Comme beaucoup d’entre vous, j’ai grandi entre un ordinateur et une console, j’aurais du mal à faire la liste des jeux auxquels j’ai joué étant gamin… Une chose est sûre, si je devais en garder une poignée, il y aurait Flashback dans le lot. D’ailleurs, j’ai encore la cartouche Megadrive. 🙂 Je suis donc super content d’apprendre qu’une véritable suite est enfin prévue, malgré un spin-off (Fade to Black) et un remake (en 2013) qui n’étaient pas à la hauteur. Et super content aussi de tomber sur Lunark, un nouveau jeu fortement inspiré de ce chef d’œuvre ! C’est de lui dont je vais vous parler.

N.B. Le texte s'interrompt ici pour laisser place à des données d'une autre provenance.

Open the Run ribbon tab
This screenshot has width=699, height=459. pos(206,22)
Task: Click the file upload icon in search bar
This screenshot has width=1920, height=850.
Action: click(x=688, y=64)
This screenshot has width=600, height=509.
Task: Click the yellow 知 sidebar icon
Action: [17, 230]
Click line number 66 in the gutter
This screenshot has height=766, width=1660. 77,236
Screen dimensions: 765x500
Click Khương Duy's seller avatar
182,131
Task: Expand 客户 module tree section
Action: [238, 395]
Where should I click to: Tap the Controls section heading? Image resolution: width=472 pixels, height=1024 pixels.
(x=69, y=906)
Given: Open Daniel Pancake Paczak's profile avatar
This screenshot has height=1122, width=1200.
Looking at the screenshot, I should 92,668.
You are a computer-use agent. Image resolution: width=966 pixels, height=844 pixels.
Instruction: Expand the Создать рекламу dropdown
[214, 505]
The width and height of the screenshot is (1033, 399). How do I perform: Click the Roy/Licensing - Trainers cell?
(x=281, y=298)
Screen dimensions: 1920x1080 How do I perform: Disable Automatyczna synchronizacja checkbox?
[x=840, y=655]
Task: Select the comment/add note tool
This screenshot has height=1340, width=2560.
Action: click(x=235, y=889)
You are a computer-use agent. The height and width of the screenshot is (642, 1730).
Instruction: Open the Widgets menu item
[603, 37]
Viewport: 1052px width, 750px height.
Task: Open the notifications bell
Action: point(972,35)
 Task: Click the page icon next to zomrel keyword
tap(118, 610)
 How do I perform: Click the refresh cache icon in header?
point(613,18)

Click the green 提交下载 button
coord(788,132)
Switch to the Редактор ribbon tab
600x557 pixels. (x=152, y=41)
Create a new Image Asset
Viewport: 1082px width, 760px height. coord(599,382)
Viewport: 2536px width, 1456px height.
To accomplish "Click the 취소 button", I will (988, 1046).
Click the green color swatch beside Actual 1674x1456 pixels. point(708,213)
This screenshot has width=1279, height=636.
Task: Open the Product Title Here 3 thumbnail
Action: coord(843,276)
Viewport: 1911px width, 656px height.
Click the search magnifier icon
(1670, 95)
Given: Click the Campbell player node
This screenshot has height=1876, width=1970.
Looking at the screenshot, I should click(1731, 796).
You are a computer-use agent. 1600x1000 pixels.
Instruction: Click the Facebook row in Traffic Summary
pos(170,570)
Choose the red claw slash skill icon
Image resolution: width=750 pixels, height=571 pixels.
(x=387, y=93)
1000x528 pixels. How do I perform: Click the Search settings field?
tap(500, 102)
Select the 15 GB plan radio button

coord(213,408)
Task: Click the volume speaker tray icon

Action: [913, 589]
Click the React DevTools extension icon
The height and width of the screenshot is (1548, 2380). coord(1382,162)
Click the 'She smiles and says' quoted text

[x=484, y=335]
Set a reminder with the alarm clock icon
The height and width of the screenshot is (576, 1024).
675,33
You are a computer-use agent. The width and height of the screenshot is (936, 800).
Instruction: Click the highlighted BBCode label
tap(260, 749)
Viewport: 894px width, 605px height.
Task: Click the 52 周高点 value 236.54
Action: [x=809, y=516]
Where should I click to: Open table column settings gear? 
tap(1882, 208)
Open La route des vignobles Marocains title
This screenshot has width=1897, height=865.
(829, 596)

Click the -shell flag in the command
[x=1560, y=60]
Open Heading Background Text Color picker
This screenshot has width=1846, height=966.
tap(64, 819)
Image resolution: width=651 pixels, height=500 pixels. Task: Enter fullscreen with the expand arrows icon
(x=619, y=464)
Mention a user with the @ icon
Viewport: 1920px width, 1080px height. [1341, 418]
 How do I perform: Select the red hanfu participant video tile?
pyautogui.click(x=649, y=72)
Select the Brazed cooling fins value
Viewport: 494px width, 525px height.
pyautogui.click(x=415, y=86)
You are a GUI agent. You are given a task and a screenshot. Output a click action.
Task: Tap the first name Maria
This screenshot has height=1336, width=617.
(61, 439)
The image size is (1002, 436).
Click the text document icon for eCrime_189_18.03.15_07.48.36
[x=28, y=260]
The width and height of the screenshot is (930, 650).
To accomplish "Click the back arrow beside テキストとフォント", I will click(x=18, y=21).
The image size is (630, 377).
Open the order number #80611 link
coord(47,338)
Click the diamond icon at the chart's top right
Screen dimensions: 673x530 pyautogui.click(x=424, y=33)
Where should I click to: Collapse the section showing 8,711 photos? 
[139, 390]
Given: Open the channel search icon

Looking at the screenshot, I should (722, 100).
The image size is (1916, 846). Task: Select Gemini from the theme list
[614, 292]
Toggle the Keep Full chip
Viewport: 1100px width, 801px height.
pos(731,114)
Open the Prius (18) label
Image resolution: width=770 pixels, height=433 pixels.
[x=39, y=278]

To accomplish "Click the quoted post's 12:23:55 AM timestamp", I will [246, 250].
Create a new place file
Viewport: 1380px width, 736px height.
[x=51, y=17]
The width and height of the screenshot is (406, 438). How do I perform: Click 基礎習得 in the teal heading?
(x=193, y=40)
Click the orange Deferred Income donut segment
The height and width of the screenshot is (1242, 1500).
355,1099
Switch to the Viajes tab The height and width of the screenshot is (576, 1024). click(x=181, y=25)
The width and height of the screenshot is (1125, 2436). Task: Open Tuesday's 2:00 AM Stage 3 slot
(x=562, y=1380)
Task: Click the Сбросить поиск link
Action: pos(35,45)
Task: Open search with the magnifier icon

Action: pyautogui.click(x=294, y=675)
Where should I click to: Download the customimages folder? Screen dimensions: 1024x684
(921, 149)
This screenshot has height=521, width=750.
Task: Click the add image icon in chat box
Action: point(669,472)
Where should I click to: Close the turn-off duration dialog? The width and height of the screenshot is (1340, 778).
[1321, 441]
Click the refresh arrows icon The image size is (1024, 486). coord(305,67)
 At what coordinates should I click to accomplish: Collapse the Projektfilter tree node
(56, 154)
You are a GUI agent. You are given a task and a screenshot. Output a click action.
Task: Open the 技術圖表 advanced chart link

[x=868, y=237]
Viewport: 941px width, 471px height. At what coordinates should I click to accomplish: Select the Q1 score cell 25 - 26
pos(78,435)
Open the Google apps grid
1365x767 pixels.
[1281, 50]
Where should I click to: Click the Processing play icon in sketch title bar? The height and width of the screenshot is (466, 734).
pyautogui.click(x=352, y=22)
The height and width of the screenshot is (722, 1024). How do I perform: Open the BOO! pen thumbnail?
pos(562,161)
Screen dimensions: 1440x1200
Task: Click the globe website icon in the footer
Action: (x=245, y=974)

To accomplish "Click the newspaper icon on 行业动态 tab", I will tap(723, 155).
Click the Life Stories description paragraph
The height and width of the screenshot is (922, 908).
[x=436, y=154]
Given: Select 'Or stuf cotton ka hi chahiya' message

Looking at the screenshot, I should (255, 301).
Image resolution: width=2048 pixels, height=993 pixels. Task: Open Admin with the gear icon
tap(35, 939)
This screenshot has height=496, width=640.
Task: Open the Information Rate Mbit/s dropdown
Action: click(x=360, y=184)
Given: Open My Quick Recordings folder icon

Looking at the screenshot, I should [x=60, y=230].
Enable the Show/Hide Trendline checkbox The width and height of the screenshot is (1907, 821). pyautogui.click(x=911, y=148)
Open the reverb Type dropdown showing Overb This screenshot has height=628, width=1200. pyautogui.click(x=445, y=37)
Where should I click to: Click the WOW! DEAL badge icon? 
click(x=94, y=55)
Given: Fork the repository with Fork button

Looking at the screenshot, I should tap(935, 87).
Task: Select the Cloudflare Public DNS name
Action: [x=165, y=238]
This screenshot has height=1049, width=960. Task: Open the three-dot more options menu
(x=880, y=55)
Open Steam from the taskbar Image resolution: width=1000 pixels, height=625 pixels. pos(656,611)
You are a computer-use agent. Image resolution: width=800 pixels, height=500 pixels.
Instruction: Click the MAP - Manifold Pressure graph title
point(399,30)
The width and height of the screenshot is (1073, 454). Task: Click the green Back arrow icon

Initialement, Johan Vinet s’amusait à un exercice de style : le demake. Il s’agit de refaire un jeu, mais avec des technologies + anciennes, par exemple le prochain Zelda mais sur GameBoy Color, ou Elden Ring sur SuperNes ! Sauf que ses petites animations pixelisées ont reçu un certain engouement, ça a finit en financement participatif pour créer un titre original, et après un long travail acharné, voici Lunark !

Au final, ce n’est pas un demake, le jeu a son propre univers, mais vous l’avez compris, ça ressemble à un vieux jeu, et le gameplay est calqué sur celui de Flashback et autres platformers de cette veine (Another World, L’Odysée d’Abe, Prince of Persia…). Donc, des niveaux divisés en écrans, des contrôles rigides mais fluide et précis, des combats, des dialogues et surtout des énigmes… Tout cela entrecoupé par des cinématiques « rotoscopiques » de haute qualité !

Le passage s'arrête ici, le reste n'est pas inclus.